*Text passage*
This seems out of place here - disabling an onmatch(sched.sched_switch)
trigger that you haven't mentioned before.

> 
> 
> # echo 'hist:keys=common_pid:lat=common_timestamp.usecs-$ts0:onmatch(sched.sched_waking).latency($lat) if buf == "end"' > events/ftrace/print/trigger
> + # echo 'hist:keys=lat,common_pid:sort=lat' > events/synthetic/latency/trigger
> +
> +The difference this time is that instead of using the trace_marker to start
> +the latency, the sched_waking event is used, matching the common_pid for the
> +trace_marker write with the pid that is being worken by sched_waking.
> 

s/worken/woken ?

*Records provided*
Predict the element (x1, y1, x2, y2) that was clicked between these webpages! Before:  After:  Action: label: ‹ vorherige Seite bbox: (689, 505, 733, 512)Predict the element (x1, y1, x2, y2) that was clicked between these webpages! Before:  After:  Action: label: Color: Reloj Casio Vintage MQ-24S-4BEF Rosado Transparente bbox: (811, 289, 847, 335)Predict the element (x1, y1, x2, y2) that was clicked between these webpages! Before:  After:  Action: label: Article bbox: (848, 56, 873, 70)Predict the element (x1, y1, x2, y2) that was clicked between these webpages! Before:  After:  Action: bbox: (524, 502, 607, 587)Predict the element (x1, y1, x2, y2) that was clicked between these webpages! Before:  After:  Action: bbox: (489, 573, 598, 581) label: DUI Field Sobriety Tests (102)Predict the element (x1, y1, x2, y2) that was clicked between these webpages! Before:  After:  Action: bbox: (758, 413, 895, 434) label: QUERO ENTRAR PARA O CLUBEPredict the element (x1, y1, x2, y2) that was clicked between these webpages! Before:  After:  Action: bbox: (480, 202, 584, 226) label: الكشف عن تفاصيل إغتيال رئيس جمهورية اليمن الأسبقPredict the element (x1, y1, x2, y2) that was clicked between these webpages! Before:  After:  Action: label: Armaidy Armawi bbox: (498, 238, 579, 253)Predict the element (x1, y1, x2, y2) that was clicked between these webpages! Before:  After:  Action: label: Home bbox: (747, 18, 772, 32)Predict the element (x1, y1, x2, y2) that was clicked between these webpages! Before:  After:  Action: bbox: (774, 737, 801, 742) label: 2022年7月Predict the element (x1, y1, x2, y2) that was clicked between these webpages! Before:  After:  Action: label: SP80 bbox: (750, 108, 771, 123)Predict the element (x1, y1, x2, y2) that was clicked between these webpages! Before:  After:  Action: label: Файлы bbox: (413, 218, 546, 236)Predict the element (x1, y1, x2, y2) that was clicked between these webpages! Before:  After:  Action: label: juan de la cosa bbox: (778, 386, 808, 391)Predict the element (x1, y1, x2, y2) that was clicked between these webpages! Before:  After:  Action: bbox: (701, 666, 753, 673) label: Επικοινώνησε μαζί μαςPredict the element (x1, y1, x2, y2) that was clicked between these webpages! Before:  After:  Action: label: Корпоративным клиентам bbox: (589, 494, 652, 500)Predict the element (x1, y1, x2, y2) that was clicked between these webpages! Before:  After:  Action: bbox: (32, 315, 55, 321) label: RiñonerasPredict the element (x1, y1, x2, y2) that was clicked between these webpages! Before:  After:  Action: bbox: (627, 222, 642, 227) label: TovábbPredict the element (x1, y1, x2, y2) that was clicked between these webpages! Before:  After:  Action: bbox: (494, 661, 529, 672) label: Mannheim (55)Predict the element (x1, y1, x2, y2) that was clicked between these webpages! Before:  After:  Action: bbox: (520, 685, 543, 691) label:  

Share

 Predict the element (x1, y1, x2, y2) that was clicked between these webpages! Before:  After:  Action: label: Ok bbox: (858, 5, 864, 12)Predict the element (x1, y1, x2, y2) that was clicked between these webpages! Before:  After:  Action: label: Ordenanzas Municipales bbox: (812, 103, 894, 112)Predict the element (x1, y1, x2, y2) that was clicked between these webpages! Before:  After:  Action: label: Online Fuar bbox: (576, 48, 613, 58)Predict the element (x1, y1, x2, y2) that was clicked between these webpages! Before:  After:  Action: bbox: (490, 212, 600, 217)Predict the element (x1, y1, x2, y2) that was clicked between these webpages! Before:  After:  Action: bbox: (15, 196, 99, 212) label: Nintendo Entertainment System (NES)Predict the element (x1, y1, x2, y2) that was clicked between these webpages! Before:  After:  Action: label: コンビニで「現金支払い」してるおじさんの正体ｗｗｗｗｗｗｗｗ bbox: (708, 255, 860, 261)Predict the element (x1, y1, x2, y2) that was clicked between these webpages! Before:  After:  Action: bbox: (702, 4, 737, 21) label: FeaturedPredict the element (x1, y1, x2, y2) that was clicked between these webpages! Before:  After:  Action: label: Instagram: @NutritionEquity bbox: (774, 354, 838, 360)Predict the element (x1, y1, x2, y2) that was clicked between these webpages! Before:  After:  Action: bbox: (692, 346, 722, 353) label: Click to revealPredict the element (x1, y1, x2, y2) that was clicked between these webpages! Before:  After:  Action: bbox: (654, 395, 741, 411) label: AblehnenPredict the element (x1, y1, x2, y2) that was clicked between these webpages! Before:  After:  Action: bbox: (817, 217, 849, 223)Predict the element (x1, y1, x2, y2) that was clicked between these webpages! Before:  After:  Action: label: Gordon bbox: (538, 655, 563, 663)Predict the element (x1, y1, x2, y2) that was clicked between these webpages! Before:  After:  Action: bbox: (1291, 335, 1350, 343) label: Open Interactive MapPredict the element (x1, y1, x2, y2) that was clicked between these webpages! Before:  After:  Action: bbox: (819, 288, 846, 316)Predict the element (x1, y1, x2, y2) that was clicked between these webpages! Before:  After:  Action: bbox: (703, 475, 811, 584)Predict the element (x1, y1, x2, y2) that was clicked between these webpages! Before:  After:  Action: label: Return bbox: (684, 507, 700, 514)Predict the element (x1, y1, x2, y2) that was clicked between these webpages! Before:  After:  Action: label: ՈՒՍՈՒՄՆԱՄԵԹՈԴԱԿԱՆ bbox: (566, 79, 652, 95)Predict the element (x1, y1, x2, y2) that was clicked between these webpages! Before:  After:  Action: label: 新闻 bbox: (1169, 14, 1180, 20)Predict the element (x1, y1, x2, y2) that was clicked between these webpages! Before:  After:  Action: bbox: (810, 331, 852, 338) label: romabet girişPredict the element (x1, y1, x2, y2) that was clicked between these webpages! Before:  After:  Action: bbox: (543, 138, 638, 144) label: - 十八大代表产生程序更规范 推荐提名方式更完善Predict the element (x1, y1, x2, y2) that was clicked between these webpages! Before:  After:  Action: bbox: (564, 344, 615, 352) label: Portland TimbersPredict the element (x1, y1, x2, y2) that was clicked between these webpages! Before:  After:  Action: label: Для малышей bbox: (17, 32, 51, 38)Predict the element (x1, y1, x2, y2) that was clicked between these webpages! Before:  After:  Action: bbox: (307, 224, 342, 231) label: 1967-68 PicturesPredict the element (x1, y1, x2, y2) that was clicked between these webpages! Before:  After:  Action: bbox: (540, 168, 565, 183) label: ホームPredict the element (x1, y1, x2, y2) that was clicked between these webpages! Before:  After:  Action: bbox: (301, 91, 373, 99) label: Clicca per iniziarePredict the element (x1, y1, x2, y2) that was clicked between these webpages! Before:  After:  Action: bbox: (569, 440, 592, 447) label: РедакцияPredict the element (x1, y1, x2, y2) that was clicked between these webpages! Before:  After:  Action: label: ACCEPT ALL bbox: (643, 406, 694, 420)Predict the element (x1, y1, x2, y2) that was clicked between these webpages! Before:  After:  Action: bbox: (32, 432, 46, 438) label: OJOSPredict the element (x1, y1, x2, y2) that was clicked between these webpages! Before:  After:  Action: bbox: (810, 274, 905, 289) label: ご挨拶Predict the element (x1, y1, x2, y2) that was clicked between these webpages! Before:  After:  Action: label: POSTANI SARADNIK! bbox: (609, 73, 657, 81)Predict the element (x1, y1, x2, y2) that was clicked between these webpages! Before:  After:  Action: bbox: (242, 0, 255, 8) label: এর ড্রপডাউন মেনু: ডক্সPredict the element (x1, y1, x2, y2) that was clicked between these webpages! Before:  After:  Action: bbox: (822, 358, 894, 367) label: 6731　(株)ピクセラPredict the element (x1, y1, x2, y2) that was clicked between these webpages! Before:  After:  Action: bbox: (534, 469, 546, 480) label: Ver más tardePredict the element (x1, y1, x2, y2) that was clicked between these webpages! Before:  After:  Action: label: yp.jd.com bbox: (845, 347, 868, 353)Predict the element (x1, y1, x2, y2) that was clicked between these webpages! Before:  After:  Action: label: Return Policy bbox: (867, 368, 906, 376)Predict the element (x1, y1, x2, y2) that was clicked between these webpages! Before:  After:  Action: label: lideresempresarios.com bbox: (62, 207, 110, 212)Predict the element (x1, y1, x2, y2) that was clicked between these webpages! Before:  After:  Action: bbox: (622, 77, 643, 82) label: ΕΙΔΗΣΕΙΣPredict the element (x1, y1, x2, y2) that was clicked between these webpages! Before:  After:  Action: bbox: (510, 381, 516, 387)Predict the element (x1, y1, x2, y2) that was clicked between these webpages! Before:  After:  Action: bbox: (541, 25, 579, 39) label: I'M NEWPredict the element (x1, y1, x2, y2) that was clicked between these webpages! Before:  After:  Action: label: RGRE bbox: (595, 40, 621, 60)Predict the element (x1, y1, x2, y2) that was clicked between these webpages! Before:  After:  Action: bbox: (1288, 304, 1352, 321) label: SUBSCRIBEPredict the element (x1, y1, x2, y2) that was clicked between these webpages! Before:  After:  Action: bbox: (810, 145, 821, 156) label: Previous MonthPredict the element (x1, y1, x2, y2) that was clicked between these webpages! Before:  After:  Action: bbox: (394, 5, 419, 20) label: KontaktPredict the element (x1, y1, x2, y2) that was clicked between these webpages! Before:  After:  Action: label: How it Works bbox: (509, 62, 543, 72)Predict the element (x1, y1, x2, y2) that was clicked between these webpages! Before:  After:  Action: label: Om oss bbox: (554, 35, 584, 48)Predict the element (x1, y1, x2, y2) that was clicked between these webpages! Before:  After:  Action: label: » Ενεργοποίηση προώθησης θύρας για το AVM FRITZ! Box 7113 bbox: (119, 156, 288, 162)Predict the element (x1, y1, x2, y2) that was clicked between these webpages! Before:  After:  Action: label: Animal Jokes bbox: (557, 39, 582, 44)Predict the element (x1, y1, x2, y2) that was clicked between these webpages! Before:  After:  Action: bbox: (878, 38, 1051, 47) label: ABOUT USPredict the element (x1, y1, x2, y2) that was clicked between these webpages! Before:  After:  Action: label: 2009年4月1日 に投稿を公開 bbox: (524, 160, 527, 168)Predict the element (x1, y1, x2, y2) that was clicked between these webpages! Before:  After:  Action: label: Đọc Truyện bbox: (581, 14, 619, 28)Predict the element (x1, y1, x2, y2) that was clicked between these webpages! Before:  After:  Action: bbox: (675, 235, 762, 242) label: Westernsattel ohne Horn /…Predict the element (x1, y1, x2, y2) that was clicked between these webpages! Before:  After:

*Exercise requirements*
[A] Retype the stretch of the ftrace review excerpt from "This seems out" through "s/worken/woken ?".
[B] According to the ftrace review excerpt, which event starts the latency in place of the trace_marker?
[C] Carry on writing the ftrace review excerpt, starting after its last line.

*Task results*
[A]
This seems out of place here - disabling an onmatch(sched.sched_switch)
trigger that you haven't mentioned before.

> 
> 
> # echo 'hist:keys=common_pid:lat=common_timestamp.usecs-$ts0:onmatch(sched.sched_waking).latency($lat) if buf == "end"' > events/ftrace/print/trigger
> + # echo 'hist:keys=lat,common_pid:sort=lat' > events/synthetic/latency/trigger
> +
> +The difference this time is that instead of using the trace_marker to start
> +the latency, the sched_waking event is used, matching the common_pid for the
> +trace_marker write with the pid that is being worken by sched_waking.
> 

s/worken/woken ?

[B] The sched_waking event.

[C]
> 
> +
> +After running cyclictest again with the same parameters, we now have:
> +
> + # cat events/synthetic/latency/hist
> +# event histogram
> +#
> +# trigger info: hist:keys=lat,common_pid:vals=hitcount:sort=lat:size=2048 [active]
> +#
> +
> +{ lat:          7, common_pid:       2302 } hitcount:        640
> 

snip

> 
> +{ lat:         61, common_pid:       2302 } hitcount:          1
> +{ lat:        110, common_pid:       2302 } hitcount:          1
> +
> +Totals:
> +    Hits: 89565
> +    Entries: 158
> +    Dropped: 0
> +
> +This doesn't tell us any information about how late cyclictest may have
> +worken up, but it does show us a nice histogram of how long it took from
> +the time that cyclictest was worken to the time it made it into user space.
> 

A couple more that don't seem to be 'worken' ;-)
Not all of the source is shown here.